Early exposure to hyperoxia after resuscitation from cardiac arrest may lead to poor neurological function at hospital discharge

Early exposure to hyperoxia after resuscitation from cardiac arrest may lead to poor neurological function at hospital discharge

An association with poor neurological outcome starting from PaO2 (partial pressure of oxygen) 300 mm Hg and above after resuscitation from cardiac arrest has been reported by Roberts BW et al [1] in Circulation. It was a multi centre prospective cohort study and included adult patients who were ventilated after cardiac arrest and received targeted temperature management. Cardiac arrest due to trauma and sepsis were excluded from the study. PaO2 was measured at 1 hour and 6 hours after return of spontaneous circulation (ROSC). Hyperoxia was defined as PaO2 >300 mm Hg during the initial six hours after ROSC. Poor neurological outcome was defined as modified Rankin score (mRS) above 3. Thirty eight percent of the 280 patients had exposure to hyperoxia. Poor neurological outcome at hospital discharge was noted in 77% of those who had exposure to hyperoxia and 65% in those who did not have exposure to hyperoxia. One hour longer exposure to hyperoxia was associated with 3% increase in risk of poor neurological outcome as per the study. They also noted that SaO2 (arterial oxygen saturation) and FiO2 are not reliable indicators of hyperoxia, mandating frequent arterial blood gas (ABG) estimation to exclude hyperoxia.

Though oxygenation is good for the hypoxic brain, more is not better in this scenario!

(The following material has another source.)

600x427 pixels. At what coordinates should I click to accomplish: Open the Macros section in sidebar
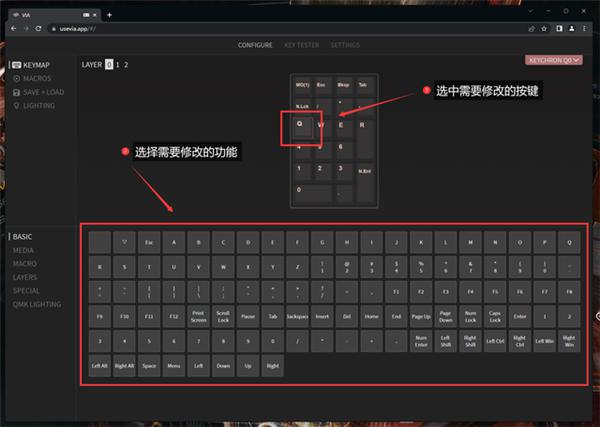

Exposure to hyperoxia (supranormal PaO2) caused by high fractional inspired oxgyen (FiO2) after resuscitation can amplify the production of oxygen free radicals leading to neuronal injury and death as result of failure of cellular metabolism and apoptosis (programmed cell death). Current guidelines recommend titration of FiO2 to avoid prolonged exposure to hyperoxia. If SaO2 is more than 98% in the early period after ROSC, FiO2 should be titrated down, but cautiously with regular observation.

Reference

  1. Roberts BW, Kilgannon JH, Hunter BR, Puskarich MA, Pierce L, Donnino M, Leary M, Kline JA, Jones AE, Shapiro NI, Abella BS, Trzeciak S. Association Between Early Hyperoxia Exposure After Resuscitation From Cardiac Arrest and Neurological Disability: Prospective Multicenter Protocol-Directed Cohort Study. Circulation. 2018 May 15;137(20):2114-2124.